● TRY IT
What lines of the material hold the string "help"? Pull each of them out.

● EXTRACTED ENTRIES
[Start of Attachment]

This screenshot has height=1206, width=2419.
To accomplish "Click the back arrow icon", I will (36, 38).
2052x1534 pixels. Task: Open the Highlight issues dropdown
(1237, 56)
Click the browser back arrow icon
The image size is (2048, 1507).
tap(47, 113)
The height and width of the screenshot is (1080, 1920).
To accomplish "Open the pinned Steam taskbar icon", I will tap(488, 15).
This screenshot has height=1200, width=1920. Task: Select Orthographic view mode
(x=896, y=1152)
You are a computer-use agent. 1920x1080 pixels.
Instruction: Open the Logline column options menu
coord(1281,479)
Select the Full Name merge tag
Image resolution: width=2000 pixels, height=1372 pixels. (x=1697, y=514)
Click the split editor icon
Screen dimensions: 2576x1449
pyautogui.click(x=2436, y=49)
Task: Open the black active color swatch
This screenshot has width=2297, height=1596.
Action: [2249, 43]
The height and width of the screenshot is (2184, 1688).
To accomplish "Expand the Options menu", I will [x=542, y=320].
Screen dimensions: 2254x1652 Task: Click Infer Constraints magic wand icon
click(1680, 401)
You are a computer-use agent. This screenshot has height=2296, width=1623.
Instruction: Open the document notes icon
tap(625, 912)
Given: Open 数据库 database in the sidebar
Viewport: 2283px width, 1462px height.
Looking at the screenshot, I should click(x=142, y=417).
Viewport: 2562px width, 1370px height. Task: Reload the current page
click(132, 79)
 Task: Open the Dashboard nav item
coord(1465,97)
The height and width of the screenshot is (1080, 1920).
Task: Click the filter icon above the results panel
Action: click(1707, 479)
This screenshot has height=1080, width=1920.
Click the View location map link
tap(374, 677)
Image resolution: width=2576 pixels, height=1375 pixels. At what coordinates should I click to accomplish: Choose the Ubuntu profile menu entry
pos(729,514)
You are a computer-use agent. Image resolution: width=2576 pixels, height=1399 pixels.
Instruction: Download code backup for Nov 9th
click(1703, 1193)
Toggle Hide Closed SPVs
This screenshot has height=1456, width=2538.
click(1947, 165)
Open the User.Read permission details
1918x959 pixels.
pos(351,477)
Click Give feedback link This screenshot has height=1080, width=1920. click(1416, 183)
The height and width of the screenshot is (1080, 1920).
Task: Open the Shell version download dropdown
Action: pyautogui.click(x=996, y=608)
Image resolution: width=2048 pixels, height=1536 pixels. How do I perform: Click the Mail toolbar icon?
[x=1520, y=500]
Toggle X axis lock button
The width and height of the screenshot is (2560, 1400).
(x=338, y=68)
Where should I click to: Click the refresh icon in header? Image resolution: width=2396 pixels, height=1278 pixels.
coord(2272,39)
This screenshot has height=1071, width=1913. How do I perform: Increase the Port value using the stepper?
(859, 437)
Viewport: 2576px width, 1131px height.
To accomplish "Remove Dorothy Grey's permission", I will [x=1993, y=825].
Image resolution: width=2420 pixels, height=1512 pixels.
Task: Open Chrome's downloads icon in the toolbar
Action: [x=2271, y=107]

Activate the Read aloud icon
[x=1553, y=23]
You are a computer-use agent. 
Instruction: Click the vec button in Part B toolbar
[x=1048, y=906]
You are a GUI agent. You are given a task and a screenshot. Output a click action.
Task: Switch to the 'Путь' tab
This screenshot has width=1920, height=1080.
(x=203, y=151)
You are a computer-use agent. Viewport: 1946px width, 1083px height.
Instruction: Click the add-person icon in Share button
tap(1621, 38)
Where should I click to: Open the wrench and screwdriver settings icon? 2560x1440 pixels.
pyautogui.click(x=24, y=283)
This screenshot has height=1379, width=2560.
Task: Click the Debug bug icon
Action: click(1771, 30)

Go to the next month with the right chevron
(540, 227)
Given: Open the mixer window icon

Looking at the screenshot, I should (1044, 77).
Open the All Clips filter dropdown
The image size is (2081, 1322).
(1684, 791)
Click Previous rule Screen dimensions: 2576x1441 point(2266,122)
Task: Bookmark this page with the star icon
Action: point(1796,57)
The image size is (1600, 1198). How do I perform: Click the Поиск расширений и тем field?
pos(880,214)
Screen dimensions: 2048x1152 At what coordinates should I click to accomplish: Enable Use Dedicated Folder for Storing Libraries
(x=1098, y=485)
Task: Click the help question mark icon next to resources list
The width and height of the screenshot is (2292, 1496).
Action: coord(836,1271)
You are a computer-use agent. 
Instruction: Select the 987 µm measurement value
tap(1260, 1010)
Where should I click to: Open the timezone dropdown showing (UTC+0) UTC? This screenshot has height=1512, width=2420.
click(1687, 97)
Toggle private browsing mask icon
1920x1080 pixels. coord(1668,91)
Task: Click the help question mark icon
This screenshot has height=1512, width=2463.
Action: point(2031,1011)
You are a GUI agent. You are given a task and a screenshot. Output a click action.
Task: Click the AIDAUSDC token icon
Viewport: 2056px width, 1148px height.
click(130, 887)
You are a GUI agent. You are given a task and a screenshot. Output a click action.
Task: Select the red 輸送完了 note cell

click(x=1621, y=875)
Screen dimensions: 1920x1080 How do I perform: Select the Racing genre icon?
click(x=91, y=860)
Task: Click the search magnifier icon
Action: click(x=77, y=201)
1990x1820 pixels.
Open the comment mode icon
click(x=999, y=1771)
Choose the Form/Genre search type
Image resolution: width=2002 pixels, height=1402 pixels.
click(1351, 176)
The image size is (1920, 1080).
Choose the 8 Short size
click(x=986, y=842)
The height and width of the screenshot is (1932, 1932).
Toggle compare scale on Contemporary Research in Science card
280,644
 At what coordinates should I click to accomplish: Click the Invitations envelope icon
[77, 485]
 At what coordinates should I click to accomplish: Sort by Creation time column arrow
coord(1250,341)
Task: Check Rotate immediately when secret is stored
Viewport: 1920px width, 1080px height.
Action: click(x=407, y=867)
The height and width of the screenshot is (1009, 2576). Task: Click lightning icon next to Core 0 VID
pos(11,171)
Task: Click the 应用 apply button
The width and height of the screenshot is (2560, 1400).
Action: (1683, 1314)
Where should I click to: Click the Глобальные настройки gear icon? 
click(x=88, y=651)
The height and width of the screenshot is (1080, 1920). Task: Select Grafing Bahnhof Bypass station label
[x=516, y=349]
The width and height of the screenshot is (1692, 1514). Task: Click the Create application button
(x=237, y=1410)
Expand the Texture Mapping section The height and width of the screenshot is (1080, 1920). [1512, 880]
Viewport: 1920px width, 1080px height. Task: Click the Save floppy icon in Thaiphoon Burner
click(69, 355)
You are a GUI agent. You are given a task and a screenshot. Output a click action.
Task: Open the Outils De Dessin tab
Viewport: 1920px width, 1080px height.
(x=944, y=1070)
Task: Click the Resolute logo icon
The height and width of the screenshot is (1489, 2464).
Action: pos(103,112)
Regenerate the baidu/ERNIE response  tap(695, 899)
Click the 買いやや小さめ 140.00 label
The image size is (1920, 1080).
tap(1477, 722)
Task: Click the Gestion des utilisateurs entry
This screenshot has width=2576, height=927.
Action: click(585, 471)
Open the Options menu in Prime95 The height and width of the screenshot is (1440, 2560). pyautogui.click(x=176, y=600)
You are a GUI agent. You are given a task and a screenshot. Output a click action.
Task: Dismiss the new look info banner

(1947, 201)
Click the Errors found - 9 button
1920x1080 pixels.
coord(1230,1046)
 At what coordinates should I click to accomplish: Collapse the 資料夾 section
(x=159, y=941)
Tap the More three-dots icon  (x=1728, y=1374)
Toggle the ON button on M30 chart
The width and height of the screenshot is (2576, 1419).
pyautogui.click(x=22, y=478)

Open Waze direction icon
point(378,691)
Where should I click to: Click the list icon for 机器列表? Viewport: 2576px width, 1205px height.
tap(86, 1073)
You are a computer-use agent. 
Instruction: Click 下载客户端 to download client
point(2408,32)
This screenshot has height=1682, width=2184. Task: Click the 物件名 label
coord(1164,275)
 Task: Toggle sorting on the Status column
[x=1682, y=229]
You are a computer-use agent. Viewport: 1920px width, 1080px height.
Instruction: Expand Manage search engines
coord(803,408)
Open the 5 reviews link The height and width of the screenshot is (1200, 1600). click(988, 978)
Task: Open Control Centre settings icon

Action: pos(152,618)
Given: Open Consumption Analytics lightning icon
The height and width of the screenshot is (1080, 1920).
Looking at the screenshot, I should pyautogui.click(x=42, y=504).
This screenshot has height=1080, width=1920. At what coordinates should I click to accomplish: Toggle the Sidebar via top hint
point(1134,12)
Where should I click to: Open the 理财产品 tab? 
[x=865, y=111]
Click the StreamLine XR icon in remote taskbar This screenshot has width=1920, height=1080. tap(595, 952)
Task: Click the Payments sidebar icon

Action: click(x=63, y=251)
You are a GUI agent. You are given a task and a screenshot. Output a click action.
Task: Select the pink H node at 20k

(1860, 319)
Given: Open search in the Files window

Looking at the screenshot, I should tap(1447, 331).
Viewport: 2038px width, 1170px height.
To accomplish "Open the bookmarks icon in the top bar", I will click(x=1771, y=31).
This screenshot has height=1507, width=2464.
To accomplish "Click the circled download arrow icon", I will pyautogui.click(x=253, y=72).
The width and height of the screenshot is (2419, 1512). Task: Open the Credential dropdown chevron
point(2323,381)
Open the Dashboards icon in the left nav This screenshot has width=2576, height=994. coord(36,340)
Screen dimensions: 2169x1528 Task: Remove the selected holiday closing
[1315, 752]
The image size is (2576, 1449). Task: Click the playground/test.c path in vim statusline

[End of Attachment]

● TASK RESULT
Task: Click the help question mark icon next to resources list
Task: Click the help question mark icon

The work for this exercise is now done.